What is being asked:
Update the game review's passage from "The game itself" up to and including "my Skyrim characters." by putting "soundtrack" in place of "music", and give the revised passage.

** START OF Given text **

On the plus side, the king says that you’re free to go and look for your sister, but that you need to get some monsters, beat them into submission, and then pit them against other monster fighters in order to be able to compete in the starry night tournament.

Okay, he says it in a much nicer way, but that’s what it boils down to. Fortunately, the winner of the tournament is allowed a wish, so you’re free to wish for your sister’s return. Yay!

Not the most cerebral story line, but fun and imaginative. The story, however, has little to do with the game’s epic level of fun.

As a note of comparison, this is very much like Pokémon except that in that game, you, whoever you are, are in the world already, aren’t forcing monsters to kill one another for the sake of recovering your sister, and often just dump your current pet for a new and better one just to kill other people’s pets….

Back to DW Monsters: you’re given a monster, and then the king has you track his old monster, so you’re given access to a monster gate. You go into the gate, and now you’re playing a basic RPG.

Oh, sorry… JRPG. You meander through the stage, fight other monsters, and sometimes, they offer to join you; you can increase the odds of a monster getting up and following you by giving them treats during the battle.

Finally, you get the king’s old pet, and the king tells you to start competing in the tournaments. These are like prelim fights before you can access the starry night tournament. Evidently, the whole town is in this big tree, and you talk to people, breed monsters with other trainers, yeah, breed monsters, and I’ll provide more on that later, and you can buy and sell stuff.

Obviously, the main goal is to raise monsters strong enough to compete in and win the starry night tournament; you don’t want anyone else to win or you can’t wish for your sister, and the king wants you to win, so that he can claim his tree is the best in the world, but it doesn’t end there. After you win, you’re welcomed back to do as you please, and that’s where the fun really starts.

The game itself is fairly easy and straightforward, but after you win, you get access to new gates, and new monsters, and new breeds.

Breeding is probably this game’s best quality; that or the music, but breeding is what drove me to put in about 200 hours in this game; that’s more hours than I have in some of my Skyrim characters.

Each monster comes in two genders. Yeah…there are only two genders. Deal with it. I don’t know about the monsters’ identities, but they have only the two genders. A male cannot breed with a male, only a female, and vice versa. The monster’s level, which equates to better stats and better spells or skills, when combined with the other monster’s levels, stats, and skills, can create a new monster of the same kind, but with higher base stats and the ability to gain even more levels, or it can sometimes create a totally different monster. Moreover, you can breed monsters of different types; you can breed a slime with a plant and get a new kind of slime, if the pedigree was the slime, or you can get a new kind of plant, if the pedigree was a plant, and the possibilities, while far from endless, are quite vast.

** END OF Given text **
** START OF Stored records **

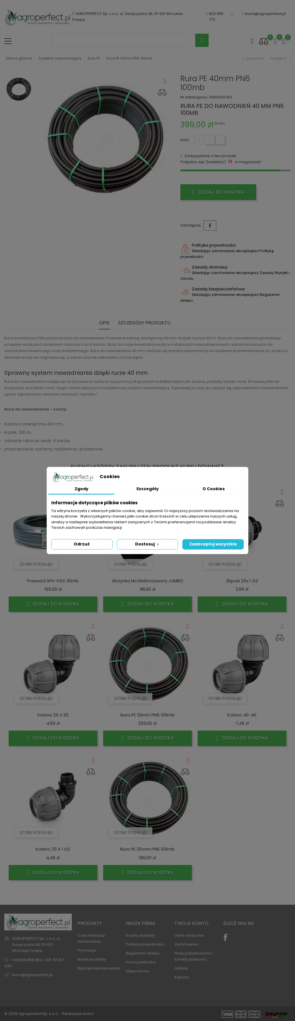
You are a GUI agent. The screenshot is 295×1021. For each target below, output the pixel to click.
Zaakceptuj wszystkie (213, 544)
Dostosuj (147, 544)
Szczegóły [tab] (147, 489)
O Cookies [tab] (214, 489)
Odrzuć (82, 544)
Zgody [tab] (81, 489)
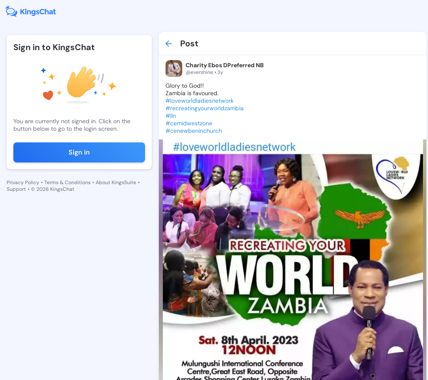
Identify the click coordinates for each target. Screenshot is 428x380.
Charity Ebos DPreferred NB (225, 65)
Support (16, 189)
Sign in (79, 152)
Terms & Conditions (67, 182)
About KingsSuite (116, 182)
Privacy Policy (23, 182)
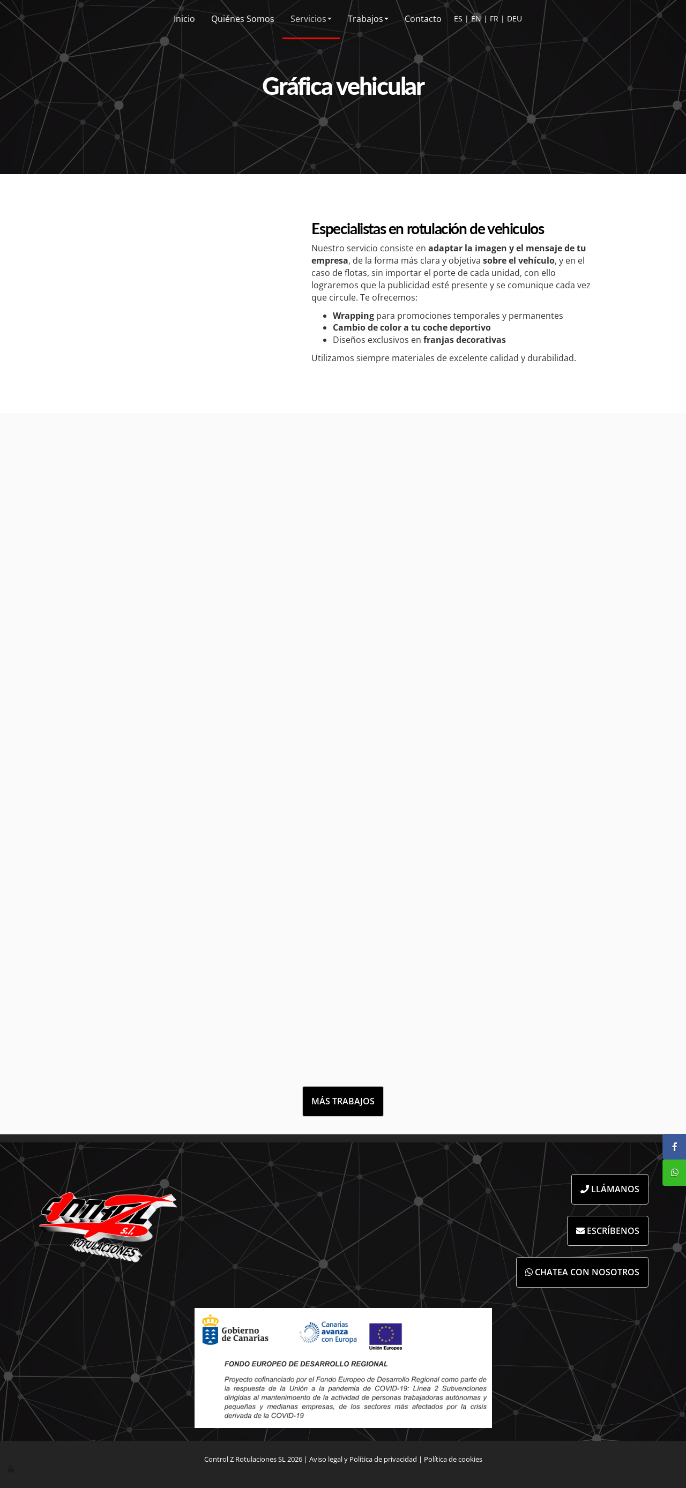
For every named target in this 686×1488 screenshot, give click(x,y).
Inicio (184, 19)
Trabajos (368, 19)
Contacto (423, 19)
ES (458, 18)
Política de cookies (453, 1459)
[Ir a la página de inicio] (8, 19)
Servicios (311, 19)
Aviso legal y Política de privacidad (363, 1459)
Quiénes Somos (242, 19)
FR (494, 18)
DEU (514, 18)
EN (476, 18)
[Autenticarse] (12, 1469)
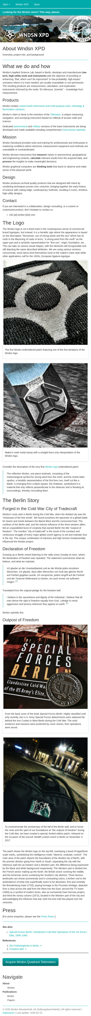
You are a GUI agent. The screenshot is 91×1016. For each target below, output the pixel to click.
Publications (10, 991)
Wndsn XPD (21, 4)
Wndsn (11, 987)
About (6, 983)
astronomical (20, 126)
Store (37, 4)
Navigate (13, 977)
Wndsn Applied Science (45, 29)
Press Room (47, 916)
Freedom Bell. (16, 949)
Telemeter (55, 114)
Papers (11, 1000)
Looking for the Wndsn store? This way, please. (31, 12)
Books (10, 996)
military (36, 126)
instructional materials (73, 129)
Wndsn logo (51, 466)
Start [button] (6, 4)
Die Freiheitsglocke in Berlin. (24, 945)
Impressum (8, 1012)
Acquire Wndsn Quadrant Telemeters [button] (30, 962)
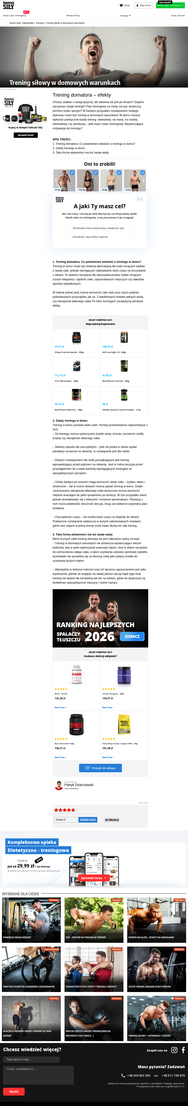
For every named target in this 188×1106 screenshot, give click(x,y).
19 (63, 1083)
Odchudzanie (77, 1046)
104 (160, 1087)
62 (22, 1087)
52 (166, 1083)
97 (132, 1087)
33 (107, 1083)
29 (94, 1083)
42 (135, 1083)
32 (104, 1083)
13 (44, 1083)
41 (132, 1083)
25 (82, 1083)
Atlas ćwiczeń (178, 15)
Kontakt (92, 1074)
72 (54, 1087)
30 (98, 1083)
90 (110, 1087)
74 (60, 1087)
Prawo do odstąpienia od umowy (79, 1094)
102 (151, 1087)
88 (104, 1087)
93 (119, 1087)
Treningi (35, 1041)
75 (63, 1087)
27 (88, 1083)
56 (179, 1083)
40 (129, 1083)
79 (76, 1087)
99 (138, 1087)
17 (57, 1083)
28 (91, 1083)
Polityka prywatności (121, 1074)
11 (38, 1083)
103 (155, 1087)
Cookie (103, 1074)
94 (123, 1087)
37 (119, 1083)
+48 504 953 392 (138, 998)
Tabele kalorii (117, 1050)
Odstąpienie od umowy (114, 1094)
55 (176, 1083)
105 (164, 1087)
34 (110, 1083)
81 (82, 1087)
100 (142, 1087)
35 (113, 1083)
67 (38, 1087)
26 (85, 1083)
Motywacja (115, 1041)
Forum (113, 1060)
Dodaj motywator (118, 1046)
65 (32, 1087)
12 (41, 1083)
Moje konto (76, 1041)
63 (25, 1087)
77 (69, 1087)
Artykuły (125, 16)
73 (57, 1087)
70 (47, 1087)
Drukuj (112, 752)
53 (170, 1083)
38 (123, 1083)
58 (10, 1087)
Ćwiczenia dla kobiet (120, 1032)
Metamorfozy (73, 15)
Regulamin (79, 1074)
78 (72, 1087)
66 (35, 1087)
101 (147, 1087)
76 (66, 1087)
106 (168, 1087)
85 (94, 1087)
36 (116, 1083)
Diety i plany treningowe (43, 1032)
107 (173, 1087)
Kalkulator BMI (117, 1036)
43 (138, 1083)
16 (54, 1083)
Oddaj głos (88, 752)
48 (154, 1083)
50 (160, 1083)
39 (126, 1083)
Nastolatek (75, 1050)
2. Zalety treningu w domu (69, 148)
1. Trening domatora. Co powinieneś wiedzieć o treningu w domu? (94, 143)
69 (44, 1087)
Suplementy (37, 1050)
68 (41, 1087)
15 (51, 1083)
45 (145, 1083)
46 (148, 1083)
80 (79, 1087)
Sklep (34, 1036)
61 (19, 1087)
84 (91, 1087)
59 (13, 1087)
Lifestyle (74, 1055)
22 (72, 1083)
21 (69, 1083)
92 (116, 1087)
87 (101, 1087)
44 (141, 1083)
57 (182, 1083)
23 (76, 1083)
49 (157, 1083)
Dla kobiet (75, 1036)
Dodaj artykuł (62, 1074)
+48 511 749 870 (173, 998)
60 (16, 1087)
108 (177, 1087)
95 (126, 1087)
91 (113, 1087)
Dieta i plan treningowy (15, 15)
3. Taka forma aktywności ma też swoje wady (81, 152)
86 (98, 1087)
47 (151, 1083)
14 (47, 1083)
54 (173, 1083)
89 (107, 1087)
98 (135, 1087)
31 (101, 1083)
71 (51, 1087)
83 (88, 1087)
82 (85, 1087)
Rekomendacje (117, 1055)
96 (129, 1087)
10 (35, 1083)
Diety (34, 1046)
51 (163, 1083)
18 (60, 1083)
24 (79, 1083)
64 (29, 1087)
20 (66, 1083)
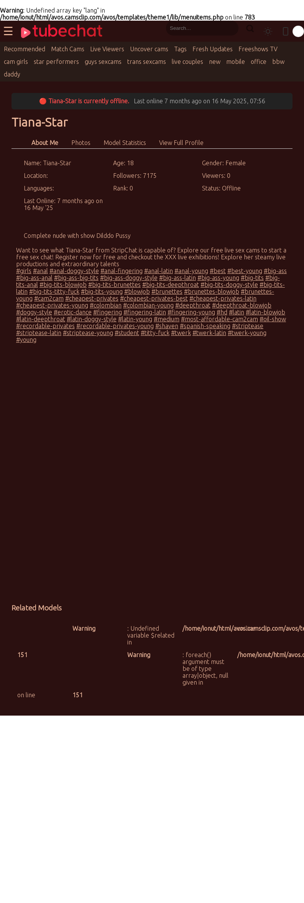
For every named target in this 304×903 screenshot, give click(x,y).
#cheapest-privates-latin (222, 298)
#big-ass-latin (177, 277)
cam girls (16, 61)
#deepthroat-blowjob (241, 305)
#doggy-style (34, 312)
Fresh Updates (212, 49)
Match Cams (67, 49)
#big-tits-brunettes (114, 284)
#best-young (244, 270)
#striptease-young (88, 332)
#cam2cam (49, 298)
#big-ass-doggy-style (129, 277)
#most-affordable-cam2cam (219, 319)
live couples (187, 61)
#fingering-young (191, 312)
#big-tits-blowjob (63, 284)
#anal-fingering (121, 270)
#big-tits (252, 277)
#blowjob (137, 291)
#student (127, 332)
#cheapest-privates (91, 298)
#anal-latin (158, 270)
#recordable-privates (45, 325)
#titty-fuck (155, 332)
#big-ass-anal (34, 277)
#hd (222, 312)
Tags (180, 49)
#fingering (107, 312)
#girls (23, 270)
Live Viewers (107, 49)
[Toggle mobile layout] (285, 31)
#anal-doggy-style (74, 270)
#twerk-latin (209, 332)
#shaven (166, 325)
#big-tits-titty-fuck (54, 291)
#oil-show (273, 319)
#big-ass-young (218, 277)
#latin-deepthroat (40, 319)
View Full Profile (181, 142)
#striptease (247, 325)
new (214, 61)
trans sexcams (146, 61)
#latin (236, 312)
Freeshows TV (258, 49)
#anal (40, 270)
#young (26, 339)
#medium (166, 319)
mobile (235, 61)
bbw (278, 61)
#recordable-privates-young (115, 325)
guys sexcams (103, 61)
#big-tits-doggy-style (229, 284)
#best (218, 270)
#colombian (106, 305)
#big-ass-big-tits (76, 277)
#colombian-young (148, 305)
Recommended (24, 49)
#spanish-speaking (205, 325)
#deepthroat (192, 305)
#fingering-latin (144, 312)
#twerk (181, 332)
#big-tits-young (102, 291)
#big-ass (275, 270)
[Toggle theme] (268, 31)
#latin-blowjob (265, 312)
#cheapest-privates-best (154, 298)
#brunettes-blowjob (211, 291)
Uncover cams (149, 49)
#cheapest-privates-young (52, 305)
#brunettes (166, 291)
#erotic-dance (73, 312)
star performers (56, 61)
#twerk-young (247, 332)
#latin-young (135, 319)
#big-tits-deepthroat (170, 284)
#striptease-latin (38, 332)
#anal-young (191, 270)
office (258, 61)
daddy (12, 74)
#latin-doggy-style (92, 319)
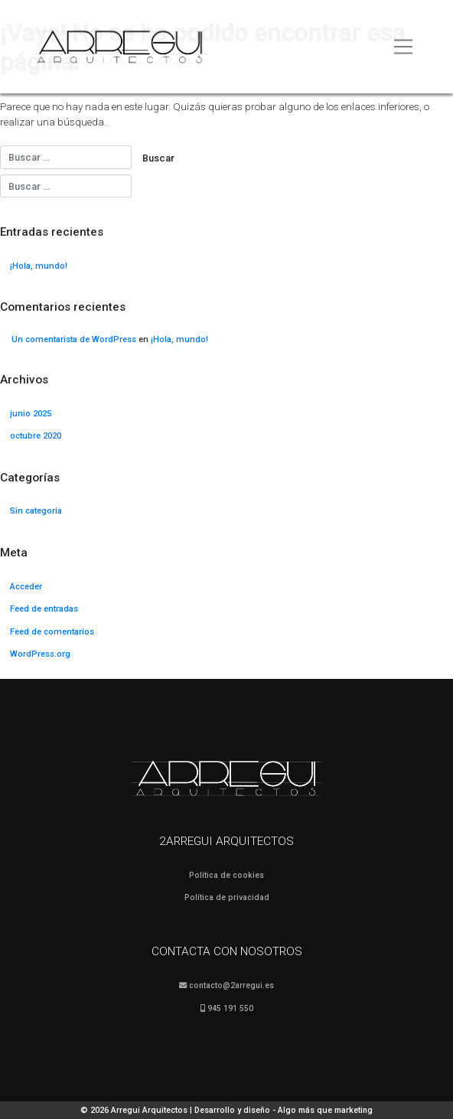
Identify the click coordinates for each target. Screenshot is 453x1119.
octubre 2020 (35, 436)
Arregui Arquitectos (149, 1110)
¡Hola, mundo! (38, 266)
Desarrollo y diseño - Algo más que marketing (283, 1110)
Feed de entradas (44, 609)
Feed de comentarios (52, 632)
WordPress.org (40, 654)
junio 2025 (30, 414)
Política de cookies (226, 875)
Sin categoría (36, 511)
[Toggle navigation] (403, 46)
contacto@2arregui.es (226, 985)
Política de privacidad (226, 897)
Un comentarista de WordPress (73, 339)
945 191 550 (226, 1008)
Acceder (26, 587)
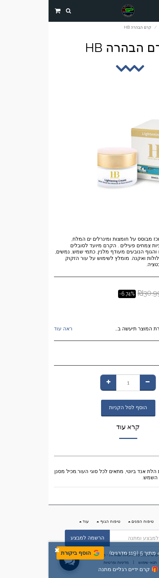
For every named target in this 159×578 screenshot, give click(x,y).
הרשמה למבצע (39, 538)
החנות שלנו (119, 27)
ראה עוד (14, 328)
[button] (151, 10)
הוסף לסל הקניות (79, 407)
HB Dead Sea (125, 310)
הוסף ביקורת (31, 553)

** END OF Stored records **

Response:
The game itself is fairly easy and straightforward, but after you win, you get access to new gates, and new monsters, and new breeds.

Breeding is probably this game’s best quality; that or the soundtrack, but breeding is what drove me to put in about 200 hours in this game; that’s more hours than I have in some of my Skyrim characters.